En Gabinete Psicológico Soriano el objetivo principal de los programas de tratamiento consisten en mejorar la sintomatología depresiva y restablecer la calidad de vida del paciente para que pueda retomar aquellas actividades sociales, lúdicas y laborales que, con anterioridad, eran satisfactorias, agradables y positivas para la persona. Además, se trata de modificar aquellos pensamientos negativos que pueden dar lugar a la depresión. Para ello, se ayuda a la persona a identificar y modificar los conceptos distorsionados e irracionales que mantiene sobre sí misma, el mundo y el futuro. La persona aprende a resolver problemas y situaciones que anteriormente no se veía capaz de superar, y esto se logra mediante la reevaluación y la modificación de sus pensamientos.

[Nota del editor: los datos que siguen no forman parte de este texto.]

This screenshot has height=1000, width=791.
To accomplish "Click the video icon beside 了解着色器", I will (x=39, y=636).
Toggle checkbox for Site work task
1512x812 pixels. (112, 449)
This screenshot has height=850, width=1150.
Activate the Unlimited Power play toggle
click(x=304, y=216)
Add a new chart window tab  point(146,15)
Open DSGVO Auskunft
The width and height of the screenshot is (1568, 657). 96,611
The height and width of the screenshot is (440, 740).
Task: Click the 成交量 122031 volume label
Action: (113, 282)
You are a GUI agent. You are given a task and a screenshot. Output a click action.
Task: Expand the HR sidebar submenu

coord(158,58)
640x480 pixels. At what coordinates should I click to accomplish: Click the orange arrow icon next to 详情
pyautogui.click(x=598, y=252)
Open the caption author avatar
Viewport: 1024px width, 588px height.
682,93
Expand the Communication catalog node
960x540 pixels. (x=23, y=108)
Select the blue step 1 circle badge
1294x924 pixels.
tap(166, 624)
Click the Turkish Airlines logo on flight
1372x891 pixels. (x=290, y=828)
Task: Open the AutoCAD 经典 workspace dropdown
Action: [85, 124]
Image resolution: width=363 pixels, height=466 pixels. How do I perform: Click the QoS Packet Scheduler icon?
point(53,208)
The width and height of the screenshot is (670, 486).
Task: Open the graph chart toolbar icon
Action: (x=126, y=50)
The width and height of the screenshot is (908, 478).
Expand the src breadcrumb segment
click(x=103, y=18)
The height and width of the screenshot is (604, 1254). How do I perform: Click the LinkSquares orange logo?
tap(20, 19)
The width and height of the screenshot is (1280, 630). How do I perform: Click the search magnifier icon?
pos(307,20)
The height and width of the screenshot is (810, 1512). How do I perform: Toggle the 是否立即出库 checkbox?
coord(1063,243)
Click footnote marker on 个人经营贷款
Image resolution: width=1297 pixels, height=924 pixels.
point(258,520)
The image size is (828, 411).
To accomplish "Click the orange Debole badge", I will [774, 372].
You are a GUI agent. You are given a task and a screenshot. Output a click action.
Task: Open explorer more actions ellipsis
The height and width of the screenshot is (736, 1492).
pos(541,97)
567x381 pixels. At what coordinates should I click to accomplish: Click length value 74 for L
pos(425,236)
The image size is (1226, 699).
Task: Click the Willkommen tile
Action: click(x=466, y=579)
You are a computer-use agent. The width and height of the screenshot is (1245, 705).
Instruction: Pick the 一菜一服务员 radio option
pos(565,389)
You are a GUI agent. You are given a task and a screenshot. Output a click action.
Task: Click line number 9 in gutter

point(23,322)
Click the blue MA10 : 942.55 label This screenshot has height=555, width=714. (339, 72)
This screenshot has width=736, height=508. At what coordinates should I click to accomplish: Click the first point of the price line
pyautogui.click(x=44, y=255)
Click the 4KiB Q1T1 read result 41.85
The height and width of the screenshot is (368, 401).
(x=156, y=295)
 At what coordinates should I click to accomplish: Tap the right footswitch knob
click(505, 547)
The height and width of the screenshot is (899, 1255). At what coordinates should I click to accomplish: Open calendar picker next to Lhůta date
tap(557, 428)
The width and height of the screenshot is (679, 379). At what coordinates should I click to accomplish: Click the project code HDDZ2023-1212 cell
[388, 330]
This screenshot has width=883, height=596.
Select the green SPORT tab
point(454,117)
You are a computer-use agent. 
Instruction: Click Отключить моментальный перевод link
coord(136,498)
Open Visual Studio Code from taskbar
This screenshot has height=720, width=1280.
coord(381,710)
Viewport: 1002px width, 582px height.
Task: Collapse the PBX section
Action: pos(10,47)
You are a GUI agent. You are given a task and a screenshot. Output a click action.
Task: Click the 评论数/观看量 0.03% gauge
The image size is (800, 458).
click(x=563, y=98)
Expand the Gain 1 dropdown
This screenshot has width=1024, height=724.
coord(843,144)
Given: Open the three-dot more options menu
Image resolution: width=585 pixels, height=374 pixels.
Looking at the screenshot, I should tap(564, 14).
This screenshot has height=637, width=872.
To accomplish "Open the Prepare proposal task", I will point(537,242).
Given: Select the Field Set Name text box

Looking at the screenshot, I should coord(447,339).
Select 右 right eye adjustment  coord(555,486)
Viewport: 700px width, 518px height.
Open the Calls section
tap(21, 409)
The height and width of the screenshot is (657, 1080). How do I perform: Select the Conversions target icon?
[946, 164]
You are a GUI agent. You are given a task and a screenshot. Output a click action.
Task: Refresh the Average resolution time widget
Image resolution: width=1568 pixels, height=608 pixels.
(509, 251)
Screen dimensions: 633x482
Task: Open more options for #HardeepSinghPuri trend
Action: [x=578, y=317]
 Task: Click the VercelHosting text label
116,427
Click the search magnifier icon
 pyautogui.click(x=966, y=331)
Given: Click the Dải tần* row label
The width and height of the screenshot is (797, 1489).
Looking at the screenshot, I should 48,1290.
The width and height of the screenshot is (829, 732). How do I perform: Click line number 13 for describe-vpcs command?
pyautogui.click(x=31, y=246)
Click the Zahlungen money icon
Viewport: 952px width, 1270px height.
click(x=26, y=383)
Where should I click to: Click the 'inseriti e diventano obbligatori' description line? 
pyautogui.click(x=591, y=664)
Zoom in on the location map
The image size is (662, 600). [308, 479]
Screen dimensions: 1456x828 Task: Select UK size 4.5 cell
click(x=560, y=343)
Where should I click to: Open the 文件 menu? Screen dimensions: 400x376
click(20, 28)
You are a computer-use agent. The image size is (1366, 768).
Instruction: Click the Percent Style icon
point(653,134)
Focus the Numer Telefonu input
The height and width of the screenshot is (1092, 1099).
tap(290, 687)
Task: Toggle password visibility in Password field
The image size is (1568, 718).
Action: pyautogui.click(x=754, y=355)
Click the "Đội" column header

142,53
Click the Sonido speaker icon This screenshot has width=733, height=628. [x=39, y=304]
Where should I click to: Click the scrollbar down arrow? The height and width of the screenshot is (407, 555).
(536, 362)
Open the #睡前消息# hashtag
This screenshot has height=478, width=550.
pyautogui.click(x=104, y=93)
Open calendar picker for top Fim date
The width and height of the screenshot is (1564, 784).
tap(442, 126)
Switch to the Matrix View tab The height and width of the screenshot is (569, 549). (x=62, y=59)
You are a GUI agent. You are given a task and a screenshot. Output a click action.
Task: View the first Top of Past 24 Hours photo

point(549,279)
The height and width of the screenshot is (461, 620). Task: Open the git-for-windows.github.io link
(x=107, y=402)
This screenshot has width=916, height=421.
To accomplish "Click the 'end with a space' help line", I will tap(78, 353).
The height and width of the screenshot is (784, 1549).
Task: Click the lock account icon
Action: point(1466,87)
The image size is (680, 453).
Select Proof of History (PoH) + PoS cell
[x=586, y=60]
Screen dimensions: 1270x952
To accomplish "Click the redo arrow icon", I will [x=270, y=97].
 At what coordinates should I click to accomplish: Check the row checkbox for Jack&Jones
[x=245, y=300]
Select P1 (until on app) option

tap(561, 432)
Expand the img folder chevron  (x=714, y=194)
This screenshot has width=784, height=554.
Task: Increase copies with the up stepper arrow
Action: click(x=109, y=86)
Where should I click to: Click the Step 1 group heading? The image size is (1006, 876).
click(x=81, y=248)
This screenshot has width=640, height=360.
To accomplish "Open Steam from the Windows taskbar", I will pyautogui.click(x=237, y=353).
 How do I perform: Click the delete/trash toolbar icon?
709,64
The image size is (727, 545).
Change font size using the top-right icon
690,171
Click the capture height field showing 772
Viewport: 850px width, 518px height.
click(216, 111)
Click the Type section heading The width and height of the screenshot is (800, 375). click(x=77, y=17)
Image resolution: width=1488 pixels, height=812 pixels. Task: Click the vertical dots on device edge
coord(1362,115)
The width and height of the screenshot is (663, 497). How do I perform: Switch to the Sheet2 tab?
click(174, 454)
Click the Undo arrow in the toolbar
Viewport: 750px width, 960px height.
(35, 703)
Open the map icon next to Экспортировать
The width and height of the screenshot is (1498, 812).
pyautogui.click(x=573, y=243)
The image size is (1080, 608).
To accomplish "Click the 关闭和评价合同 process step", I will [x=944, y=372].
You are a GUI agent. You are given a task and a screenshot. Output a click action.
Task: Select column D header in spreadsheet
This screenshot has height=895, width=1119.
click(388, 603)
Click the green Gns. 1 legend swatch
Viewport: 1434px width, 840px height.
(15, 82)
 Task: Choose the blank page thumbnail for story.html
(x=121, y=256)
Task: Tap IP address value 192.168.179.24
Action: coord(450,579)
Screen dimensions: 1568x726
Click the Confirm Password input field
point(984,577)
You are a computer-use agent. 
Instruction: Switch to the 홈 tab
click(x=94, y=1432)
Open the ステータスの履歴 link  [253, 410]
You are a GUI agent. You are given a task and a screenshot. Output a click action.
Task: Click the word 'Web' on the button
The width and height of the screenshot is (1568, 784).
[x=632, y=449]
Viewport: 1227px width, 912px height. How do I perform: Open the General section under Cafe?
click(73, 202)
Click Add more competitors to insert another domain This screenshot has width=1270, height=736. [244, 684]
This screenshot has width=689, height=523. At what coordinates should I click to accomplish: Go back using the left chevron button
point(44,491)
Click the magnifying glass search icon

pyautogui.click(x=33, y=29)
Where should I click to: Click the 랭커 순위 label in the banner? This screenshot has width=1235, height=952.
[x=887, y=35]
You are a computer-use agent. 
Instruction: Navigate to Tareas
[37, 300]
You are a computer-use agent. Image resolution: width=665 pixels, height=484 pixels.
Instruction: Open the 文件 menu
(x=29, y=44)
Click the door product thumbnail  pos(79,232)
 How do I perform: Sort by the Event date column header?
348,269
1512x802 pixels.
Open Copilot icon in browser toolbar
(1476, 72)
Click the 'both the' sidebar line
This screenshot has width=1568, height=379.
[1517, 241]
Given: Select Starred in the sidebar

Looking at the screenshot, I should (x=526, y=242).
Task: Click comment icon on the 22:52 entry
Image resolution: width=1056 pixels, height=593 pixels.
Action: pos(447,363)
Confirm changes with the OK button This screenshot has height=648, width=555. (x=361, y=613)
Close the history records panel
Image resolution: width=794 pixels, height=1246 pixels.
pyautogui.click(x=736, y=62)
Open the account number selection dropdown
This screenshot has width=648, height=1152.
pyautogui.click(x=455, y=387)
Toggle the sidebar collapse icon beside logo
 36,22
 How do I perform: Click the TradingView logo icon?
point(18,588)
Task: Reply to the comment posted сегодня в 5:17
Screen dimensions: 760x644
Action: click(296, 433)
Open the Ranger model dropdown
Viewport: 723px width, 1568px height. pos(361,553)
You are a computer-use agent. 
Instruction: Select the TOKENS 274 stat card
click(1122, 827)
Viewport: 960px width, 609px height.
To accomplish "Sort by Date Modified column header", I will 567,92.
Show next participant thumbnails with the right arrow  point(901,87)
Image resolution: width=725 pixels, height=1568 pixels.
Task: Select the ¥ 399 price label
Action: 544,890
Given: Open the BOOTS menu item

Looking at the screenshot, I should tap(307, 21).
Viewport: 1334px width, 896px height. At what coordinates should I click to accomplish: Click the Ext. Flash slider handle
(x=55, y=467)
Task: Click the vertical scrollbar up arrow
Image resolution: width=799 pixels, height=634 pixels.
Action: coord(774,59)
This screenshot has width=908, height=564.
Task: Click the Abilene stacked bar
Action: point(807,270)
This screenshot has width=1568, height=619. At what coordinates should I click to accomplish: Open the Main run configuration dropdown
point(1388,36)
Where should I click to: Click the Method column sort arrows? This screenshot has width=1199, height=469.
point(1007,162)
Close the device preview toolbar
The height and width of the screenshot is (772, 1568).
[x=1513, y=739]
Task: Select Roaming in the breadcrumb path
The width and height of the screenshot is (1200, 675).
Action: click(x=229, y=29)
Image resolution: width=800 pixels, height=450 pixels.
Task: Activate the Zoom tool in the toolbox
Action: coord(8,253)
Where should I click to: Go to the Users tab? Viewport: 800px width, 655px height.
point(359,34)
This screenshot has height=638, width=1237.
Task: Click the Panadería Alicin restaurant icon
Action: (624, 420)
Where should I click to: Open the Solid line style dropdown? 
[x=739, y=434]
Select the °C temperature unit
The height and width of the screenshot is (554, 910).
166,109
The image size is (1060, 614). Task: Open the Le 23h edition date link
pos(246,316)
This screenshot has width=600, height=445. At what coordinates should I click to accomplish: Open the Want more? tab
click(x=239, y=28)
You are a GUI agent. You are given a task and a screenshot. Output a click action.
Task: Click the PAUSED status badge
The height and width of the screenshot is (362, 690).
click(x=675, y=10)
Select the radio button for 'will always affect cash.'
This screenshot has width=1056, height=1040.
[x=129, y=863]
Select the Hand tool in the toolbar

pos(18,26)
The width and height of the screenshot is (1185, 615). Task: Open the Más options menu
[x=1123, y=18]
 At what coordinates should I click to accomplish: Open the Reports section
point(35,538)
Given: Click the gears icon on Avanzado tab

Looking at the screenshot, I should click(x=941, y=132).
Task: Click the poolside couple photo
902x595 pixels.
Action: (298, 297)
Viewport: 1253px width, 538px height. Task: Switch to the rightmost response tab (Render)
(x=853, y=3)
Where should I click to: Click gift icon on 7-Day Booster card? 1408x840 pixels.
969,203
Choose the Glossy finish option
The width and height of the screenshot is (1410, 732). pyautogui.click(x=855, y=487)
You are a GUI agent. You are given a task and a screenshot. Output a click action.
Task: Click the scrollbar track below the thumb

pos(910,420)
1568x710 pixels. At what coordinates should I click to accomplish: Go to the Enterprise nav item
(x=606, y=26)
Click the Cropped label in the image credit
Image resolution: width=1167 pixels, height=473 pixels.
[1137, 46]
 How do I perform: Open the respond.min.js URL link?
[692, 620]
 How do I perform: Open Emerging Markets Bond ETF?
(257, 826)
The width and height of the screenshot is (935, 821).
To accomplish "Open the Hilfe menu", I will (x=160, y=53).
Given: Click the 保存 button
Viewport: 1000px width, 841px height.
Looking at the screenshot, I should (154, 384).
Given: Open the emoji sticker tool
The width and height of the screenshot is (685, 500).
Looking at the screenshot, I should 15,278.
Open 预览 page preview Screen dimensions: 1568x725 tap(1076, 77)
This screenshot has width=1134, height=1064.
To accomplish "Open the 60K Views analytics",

Otras estrategias terapéuticas que ayudan a superar los síntomas que acompañan al trastorno depresivo se encaminan al aprendizaje de recursos asertivos para la resolución de problemas o el entrenamiento en habilidades sociales para aumentar la eficacia y la calidad de las relaciones sociales y familiares.

Pero con frecuencia, la terapia para la depresión no se limita a la persona que la padece, sino que también se ofrece ayuda a las personas del entorno inmediato al paciente, aquellos más significativos para él. A ellos se les da información sobre la patología y se les ofrece asesoramiento acerca del modo más adecuado de interacción con el enfermo. El acercamiento de los miembros de la familia a las peculiaridades de este trastorno mental permite que éstos puedan comprender mejor la conducta de desánimo, tristeza y la pérdida de interés, sin que se produzcan acusaciones, reproches o presión sobre el enfermo que no harían más que agravar las dificultades, no sólo del paciente, sino también de las relaciones familiares. En general, los familiares no entienden el “porque” de las actitudes y conductas del paciente, que tiende a aislarse cada vez más de su entorno, y actúan en consecuencia por ejemplo con bronca, con retos, diciendo y repitiendo lo que “deben hacer”. Esto agrava el círculo vicioso de la enfermedad.
La depresión es en la actualidad junto a los trastornos de ansiedad, uno de los principales motivos de consulta en los centros de salud. Dada su complejidad, requiere de la acción conjunta de profesionales de la medicina, psiquiatría y psicología pero también del apoyo y la participación de la familia para una efectiva y pronta recuperación.